Intent to Destroy

“Who speaks today of the annihilation of the Armenians?” were the chilling words spoken by Adolf Hitler as the Nazis began planning the extermination of Europe’s Jewish population. Yet to search this quote online reveals countless websites claiming either that Hitler never spoke these words or that the Armenian genocide itself never occurred. One hundred years after 1.5 million Armenians were killed by the Ottoman Empire, Academy Award–nominated documentary filmmaker Joe Berlinger (Metallica: Some Kind of Monster; Paradise Lost; Under African Skies, SFJFF 2012) uncovers the profoundly bitter truth behind modern Turkey’s campaign of denial and intimidation. The authoritarian regime of Turkish president Recep Tayyip Erdogan spends millions on propaganda denying the Armenian genocide, an event that calls into question the legitimacy of modern Turkey’s very existence. In 2015, Berlinger was granted access to observe the making of the $100 million Hollywood epic, The Promise, a dramatic retelling of the Armenian killing fields directed by Terry George (Hotel Rwanda). Intercut with this emotional behind-the-scenes footage, Berlinger maps out a comprehensive chronicle of the Armenian mass murder; the first time that 20th century technology was used in this manner. The documentary also exposes the shameful complicity of the United States in the Armenian genocide denial. As early as the mid-1930s, Turkish pressure caused the cancellation of an MGM film portraying a heroic episode of Armenian resistance, a historical injustice corrected in George’s The Promise. The late Elie Wiesel often called Turkey’s ongoing denial of the Armenian extermination as a double killing, the final stage of genocide. Vital and necessary, Intent to Destroy aims to overturn this equation. —Thomas Logoreci

WEST COAST PREMIERE

SFJFF is honored to present this year's Freedom of Expression Award to Joe Berlinger, Jewish-American filmmaker and fervent believer in the documentary form as an instrument of change. 

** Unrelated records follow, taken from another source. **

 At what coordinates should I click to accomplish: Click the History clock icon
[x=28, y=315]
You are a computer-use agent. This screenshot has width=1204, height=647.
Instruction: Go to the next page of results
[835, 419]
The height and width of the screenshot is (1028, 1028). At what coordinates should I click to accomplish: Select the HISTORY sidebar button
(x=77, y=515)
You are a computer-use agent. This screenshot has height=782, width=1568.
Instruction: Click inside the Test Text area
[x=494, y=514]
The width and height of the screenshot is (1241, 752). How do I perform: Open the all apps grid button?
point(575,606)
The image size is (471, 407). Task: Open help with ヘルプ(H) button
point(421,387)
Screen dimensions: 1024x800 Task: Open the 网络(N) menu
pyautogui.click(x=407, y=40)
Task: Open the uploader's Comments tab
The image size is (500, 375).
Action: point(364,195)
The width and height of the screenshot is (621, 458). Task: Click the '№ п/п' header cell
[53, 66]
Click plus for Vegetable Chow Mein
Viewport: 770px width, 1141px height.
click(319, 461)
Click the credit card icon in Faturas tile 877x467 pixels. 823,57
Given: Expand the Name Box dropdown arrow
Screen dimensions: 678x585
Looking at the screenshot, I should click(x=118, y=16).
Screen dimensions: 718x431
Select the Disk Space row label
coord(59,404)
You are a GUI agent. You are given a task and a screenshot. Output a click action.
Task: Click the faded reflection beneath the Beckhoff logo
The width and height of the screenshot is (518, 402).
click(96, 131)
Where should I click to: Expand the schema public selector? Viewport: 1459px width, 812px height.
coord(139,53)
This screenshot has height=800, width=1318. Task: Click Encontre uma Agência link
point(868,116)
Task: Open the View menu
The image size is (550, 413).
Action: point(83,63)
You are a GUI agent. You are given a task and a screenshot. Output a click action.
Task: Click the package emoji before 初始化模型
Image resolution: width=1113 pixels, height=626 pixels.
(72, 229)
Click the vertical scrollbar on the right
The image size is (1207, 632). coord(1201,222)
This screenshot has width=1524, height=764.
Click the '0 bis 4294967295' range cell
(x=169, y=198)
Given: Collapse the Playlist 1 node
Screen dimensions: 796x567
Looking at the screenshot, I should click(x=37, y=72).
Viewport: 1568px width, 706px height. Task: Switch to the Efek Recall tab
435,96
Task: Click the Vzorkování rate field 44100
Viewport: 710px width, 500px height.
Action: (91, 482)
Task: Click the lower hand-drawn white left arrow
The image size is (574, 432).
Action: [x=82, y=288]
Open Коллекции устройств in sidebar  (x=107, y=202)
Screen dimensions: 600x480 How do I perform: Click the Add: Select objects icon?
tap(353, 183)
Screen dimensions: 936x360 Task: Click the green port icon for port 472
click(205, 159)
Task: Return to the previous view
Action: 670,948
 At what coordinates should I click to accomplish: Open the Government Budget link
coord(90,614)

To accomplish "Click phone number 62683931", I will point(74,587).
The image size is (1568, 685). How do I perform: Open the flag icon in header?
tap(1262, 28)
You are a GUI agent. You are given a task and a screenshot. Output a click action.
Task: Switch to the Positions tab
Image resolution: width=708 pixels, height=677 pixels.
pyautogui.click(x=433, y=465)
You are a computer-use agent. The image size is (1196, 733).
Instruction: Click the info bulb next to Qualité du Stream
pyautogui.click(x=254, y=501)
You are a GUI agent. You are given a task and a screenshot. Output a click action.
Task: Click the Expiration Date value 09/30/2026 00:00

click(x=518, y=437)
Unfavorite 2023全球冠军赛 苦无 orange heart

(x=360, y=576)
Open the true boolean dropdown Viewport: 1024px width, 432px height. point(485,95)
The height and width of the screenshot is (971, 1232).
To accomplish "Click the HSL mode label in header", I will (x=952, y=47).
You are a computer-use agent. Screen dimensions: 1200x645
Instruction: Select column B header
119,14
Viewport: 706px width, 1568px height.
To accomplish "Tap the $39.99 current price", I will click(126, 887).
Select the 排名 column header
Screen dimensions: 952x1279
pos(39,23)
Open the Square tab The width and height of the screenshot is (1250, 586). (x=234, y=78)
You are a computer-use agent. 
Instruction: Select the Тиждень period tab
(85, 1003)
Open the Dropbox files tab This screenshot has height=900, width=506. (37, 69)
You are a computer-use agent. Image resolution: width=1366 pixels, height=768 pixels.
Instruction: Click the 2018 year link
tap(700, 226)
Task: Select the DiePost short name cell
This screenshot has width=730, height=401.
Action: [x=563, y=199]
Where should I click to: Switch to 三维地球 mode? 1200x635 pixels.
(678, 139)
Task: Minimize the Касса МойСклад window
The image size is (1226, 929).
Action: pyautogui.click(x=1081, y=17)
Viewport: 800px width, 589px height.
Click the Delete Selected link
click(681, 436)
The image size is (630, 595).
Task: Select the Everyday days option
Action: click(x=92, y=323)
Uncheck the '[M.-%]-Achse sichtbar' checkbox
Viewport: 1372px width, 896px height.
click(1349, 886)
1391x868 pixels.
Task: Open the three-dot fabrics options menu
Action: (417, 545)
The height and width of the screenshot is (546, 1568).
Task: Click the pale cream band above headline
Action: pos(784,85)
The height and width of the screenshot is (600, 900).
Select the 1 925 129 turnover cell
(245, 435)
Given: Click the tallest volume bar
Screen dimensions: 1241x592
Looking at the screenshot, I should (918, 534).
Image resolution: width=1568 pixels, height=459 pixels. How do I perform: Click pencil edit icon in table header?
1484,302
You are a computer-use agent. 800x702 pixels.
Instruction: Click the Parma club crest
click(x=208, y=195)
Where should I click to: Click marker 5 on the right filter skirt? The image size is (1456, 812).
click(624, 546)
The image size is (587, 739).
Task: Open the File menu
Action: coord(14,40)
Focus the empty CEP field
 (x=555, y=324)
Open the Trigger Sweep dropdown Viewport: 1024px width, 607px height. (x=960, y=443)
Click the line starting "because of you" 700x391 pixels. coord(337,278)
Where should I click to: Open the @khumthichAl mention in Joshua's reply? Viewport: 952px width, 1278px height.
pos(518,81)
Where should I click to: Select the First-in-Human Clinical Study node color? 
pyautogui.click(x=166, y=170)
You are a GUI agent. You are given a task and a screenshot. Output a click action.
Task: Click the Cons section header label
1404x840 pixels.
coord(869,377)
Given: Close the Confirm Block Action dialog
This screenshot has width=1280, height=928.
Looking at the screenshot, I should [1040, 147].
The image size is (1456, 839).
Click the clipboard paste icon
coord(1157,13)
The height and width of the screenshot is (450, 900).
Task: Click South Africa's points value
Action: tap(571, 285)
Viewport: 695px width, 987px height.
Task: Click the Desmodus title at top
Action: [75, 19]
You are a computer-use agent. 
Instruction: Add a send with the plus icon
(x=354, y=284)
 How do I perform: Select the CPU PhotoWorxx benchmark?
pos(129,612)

Joe Berlinger will appear in person to accept the award. His new film Intent to Destroy will be screened and followed by an onstage interview with Carrie Lozano, Director, IDA Enterprise Documentary Fund. 

Twenty-five years after his film debut, Joe Berlinger is still no stranger to controversy. Berlinger's powerful Crude (2009) highlighted Chevron's wanton destruction of the Amazon rain forest, resulting in a corporate million dollar lawsuit that cost the filmmaker more than the entire budget of the film. His portrayal of the notorious Boston gangster in Whitey: United States of America v. James J. Bulger (2014) methodically exposed corrupt misdeeds within the highest echelons of the American justice system. Intent to Destroy (2017) is Berlinger's most complex film, a comprehensive chronicle of the Armenian Genocide that simultaneously takes on Turkey's powerful denial machine; a painful erasure that has effectively silenced numerous U.S. presidents. Joe Berlinger's creative collaboration with his filmmaking partner, the late Bruce Sinofsky, resulted in their seminal Brother's Keeper (1992) and the unsparing Paradise Lost: The Child Murders of Robin Hood Hills (1996). The multiple-award-winning documentary Paradise Lost eventually spawned two sequels (the third in the series earned Berlinger and Sinofsky an Oscar nomination) and a highly publicized movement that was instrumental in bringing freedom for the wrongly convicted West Memphis Three. Berlinger has imbued all his documentary work with a compelling narrative drive often reserved for fiction storytelling, a singular style that informs all his films including his landmark behind the- scenes rock docs Metallica: Behind the Monster (2004) and Under African Skies (SFJFF 2012), Paul Simon's moving journey back to his classic Graceland album.